Y también como lo está haciendo la mayoría de los diputados actuales. Detuvieron el antejuicio al presidente porque juegan bajo las reglas del “amor con amor se paga”. Han creado a una velocidad —que no sabíamos que tenían— un paquete de iniciativas legales que, solo por haber quedado escritas, avergonzarán en el futuro hasta a sus propios hijos, hijas y nietos. Pretendieron reformar el Código Penal y dejar 400 delitos con penas que daban risa. Sus últimas intenciones han quedado plasmadas en iniciativas que pretenden limitar la libertad de asociación y expresión, como la de organización y participación ciudadana, pasando por querer reformar la Ley de Reconciliación Nacional, desde la cual traen de regreso la figura del fuero militar para juzgar delitos comunes, y buscan recetar amnistía de forma retroactiva, incluso para algunos de ellos que, entre otros, han sido acusados por crímenes de lesa humanidad o genocidio. ¿A ellos podemos confiarles las reformas a la LEPP? ¿La fiscalización de las instancias del Estado? ¿Legislar en representación del pueblo que los eligió?
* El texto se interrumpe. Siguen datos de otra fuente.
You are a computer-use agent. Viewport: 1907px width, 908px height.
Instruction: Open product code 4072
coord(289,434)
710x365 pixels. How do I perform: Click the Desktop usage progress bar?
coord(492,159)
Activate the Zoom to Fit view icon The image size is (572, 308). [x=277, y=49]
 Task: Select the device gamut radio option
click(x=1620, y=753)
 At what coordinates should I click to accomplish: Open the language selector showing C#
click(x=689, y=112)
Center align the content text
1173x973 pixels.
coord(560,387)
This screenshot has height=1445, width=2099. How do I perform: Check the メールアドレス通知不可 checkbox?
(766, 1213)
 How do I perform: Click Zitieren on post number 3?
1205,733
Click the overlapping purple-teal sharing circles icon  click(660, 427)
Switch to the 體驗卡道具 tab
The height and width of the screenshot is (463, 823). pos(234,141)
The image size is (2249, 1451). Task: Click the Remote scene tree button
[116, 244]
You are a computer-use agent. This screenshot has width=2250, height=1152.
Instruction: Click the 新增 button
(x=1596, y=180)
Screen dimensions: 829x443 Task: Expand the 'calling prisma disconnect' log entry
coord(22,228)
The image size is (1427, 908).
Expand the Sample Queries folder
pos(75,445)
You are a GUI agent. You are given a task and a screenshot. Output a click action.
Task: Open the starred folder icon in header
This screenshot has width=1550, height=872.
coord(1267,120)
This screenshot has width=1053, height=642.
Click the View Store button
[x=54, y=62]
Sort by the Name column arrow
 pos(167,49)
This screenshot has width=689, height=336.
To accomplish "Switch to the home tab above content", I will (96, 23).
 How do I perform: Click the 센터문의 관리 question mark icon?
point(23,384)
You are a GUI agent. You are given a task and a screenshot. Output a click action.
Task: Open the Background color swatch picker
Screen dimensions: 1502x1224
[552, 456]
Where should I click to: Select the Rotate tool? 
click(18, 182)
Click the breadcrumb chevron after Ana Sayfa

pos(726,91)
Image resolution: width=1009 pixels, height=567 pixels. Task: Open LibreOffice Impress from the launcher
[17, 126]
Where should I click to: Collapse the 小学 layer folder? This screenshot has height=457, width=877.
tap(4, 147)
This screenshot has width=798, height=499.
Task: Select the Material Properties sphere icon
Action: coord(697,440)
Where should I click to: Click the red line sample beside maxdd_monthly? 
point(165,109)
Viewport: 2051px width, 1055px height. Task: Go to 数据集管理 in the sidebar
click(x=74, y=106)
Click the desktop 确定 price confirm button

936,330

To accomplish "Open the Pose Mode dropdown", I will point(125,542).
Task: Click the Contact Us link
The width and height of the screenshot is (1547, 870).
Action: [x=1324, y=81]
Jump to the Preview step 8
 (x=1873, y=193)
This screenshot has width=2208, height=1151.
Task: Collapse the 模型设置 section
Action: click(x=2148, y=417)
Pero ya vimos en septiembre pasado cuánto miedo pueden tener también cuando la voz del pueblo se expresa. No queremos tenernos miedo. Quisiéramos que se autodepuraran y nos ahorraran el trabajo de salir a las calles cada poco. Quisiéramos vivir en paz y dedicarnos a crear, a trabajar, a ser felices. Pero nos joden la vida y, además de intentar vivir, debemos estar pendientes de sus permanentes golpes. Porque eso es lo que son.
Si en nombre de la sacrosanta institucionalidad sostenemos al actual Congreso como está y lo dejamos actuar bajo las reglas de un orden corrupto, escribiremos —de nuevo— la siguiente página del libreto de uno de los Estados más violentos, desiguales e injustos del planeta.